● **DATASET RECORDS**
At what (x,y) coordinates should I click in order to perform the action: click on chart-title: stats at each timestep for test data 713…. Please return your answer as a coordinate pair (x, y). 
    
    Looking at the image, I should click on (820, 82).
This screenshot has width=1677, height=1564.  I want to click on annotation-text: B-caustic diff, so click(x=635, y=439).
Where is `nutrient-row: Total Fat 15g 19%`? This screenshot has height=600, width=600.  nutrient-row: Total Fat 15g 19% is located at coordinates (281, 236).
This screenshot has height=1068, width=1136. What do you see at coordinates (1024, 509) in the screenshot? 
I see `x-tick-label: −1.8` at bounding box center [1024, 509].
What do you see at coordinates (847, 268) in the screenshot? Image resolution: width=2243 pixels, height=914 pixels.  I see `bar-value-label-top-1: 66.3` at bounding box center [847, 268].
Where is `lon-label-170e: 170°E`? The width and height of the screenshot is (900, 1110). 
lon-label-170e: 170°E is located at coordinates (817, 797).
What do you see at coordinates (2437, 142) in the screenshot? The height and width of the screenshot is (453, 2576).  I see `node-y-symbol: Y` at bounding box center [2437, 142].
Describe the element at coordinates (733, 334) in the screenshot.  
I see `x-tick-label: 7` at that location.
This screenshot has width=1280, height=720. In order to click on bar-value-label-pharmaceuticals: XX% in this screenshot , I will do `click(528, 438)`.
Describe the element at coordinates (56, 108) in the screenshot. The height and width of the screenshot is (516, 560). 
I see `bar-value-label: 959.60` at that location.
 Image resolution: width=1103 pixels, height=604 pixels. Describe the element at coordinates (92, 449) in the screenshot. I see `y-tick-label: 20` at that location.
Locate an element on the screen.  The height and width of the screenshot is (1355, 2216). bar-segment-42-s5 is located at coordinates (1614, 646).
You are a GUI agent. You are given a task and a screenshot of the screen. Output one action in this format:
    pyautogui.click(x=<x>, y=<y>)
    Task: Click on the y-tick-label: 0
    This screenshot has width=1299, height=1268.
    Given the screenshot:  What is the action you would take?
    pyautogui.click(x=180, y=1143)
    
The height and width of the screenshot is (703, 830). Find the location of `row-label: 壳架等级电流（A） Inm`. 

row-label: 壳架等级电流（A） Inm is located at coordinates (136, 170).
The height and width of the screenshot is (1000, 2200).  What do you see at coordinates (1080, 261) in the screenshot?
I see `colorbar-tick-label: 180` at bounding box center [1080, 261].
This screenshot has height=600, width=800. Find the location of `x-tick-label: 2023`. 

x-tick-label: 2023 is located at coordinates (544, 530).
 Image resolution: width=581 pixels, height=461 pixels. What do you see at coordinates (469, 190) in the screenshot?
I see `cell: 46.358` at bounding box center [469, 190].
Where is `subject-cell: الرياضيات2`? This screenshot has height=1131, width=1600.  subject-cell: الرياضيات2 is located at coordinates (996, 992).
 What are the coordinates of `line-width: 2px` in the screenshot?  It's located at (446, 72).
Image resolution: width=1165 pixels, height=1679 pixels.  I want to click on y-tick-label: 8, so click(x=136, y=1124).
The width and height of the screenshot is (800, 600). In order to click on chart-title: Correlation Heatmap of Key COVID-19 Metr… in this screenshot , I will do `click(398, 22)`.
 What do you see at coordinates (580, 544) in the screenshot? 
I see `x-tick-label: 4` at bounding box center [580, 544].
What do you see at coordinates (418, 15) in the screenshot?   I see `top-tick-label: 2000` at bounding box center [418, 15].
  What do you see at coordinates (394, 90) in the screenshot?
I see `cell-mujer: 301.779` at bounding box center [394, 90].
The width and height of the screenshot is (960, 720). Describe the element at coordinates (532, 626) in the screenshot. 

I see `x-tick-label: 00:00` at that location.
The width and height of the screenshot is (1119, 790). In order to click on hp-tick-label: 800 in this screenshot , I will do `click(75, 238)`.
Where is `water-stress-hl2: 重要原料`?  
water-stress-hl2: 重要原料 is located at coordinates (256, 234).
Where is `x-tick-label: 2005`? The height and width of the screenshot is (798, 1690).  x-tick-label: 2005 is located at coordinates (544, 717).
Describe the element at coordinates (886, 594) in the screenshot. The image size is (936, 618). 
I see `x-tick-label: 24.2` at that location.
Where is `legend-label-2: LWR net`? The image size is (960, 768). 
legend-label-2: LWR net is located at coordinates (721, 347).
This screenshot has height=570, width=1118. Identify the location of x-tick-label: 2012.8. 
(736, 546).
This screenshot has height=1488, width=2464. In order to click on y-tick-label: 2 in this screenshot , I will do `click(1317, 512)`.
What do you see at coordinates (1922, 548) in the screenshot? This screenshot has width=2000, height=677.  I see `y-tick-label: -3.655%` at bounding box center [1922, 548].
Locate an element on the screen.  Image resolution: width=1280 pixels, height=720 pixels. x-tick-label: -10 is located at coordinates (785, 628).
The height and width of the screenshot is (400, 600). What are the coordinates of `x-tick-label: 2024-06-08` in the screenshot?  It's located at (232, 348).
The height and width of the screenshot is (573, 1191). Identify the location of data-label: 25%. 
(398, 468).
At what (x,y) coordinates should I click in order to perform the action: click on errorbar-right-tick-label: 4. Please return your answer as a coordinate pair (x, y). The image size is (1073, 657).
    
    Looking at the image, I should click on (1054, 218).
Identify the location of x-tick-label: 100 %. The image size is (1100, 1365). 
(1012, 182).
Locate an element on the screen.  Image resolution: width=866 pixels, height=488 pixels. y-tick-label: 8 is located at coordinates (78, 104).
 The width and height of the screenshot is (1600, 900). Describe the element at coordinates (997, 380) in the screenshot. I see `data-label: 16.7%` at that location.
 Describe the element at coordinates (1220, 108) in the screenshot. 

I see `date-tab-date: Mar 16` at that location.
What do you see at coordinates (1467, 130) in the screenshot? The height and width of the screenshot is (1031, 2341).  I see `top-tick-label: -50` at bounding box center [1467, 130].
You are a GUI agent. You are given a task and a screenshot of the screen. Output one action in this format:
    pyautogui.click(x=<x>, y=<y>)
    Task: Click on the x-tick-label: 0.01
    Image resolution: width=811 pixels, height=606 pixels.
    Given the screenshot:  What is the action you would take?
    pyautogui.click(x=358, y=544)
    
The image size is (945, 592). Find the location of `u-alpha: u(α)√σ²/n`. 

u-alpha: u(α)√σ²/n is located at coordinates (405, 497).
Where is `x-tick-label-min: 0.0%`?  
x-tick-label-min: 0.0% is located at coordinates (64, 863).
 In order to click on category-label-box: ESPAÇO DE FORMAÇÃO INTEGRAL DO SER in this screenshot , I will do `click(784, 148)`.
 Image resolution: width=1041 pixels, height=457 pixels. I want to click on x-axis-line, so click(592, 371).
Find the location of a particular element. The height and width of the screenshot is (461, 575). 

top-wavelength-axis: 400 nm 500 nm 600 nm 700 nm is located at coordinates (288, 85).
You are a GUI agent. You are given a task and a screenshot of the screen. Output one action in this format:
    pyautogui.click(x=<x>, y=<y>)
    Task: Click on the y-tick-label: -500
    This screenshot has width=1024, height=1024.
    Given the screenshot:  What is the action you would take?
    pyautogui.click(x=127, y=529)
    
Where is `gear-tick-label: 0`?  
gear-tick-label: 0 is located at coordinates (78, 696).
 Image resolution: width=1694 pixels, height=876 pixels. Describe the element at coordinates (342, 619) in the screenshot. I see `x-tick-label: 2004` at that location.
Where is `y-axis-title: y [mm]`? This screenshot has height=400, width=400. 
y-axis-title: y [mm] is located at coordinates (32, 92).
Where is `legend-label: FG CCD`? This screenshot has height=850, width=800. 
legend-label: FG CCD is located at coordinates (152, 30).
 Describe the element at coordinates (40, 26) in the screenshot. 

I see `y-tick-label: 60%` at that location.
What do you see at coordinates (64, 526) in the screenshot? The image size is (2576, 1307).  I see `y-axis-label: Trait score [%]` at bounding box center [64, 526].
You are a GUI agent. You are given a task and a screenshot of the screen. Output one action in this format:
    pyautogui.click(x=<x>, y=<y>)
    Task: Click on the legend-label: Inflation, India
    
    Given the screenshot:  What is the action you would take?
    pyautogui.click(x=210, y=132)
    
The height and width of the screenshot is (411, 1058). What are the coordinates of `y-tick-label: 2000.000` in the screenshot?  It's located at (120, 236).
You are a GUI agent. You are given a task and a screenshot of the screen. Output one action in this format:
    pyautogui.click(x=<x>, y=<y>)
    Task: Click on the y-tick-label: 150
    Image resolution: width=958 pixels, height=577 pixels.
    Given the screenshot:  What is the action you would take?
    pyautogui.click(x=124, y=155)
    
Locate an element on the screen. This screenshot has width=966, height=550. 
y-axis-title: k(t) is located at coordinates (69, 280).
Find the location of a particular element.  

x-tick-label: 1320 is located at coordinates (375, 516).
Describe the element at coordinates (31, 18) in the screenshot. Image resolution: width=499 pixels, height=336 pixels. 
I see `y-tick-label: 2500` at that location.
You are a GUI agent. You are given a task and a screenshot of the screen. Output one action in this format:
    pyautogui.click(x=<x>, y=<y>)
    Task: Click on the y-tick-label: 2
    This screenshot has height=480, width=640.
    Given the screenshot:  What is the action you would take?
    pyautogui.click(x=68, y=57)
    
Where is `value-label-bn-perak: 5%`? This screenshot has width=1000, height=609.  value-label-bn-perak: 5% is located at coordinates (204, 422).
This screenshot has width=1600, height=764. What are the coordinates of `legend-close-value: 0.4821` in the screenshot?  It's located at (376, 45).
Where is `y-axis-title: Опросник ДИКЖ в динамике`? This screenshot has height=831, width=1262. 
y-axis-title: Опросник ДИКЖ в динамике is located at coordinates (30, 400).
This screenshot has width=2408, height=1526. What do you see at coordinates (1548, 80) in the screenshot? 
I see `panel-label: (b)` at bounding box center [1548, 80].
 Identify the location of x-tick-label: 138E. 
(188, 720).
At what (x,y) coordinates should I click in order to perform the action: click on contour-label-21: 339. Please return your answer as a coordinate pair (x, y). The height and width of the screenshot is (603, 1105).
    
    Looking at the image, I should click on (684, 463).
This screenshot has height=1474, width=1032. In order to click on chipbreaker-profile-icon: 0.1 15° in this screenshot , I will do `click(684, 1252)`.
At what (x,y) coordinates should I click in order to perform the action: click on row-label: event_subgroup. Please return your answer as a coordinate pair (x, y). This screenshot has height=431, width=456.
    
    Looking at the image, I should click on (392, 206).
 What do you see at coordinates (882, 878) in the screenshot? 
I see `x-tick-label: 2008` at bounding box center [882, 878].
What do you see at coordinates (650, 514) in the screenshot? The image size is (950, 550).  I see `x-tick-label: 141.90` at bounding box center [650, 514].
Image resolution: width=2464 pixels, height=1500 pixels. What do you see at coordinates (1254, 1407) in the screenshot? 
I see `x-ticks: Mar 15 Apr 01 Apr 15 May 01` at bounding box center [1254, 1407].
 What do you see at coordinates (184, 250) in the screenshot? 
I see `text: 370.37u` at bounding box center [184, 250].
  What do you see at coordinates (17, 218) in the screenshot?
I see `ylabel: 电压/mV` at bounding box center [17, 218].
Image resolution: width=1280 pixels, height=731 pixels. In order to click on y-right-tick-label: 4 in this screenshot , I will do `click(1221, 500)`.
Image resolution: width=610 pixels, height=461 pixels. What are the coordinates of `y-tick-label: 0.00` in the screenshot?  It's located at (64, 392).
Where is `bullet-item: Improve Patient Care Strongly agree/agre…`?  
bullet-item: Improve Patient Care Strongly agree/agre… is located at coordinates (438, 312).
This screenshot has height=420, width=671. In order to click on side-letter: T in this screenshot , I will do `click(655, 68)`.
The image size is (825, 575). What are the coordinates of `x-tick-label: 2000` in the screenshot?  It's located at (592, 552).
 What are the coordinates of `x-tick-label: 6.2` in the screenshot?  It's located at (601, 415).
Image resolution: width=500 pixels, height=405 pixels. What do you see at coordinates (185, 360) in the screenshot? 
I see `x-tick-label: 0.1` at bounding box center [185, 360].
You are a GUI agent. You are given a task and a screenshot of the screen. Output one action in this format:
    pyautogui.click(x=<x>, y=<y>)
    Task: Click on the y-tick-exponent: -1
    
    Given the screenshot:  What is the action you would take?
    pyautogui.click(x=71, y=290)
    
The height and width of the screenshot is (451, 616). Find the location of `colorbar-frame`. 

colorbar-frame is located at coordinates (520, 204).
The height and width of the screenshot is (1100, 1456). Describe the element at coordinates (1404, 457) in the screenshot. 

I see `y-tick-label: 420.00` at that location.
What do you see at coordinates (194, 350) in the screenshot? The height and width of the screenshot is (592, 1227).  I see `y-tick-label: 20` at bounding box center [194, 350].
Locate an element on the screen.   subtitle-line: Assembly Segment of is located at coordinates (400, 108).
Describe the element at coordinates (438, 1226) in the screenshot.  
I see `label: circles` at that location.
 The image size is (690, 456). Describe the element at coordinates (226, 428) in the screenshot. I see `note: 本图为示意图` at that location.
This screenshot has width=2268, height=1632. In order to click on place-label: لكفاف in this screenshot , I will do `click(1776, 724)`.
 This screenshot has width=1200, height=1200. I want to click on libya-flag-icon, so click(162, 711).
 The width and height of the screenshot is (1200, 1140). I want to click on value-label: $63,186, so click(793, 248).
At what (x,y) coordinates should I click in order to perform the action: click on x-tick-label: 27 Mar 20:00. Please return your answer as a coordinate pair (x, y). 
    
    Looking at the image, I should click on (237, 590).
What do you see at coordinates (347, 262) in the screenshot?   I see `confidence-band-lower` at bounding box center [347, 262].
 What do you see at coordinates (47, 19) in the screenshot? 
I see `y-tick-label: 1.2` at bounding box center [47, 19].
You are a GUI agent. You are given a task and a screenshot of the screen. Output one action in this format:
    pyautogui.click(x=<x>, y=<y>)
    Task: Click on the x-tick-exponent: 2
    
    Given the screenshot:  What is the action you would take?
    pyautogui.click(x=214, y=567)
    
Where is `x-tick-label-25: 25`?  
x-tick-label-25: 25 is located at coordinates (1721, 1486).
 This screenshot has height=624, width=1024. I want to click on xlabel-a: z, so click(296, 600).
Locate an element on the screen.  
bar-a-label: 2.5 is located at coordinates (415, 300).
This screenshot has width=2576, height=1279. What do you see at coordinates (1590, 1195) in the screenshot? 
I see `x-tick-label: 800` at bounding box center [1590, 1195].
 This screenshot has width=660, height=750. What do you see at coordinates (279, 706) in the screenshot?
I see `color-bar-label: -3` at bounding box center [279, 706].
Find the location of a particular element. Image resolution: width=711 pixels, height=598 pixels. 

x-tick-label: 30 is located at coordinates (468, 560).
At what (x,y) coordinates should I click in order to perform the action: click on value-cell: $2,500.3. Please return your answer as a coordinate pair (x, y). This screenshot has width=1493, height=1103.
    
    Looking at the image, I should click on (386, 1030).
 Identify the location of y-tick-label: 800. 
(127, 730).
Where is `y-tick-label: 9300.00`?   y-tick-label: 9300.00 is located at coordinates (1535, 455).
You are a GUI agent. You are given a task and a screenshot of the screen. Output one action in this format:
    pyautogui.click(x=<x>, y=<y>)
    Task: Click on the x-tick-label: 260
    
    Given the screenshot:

● **PROBLEM STATEMENT**
Reproduce the rows verbatim, from the start of the rows up to and including the line containing "This screenshot has width=1677, height=1564.".

● **RESULT**
At what (x,y) coordinates should I click in order to perform the action: click on chart-title: stats at each timestep for test data 713…. Please return your answer as a coordinate pair (x, y). 
    
    Looking at the image, I should click on (820, 82).
This screenshot has width=1677, height=1564.  I want to click on annotation-text: B-caustic diff, so click(x=635, y=439).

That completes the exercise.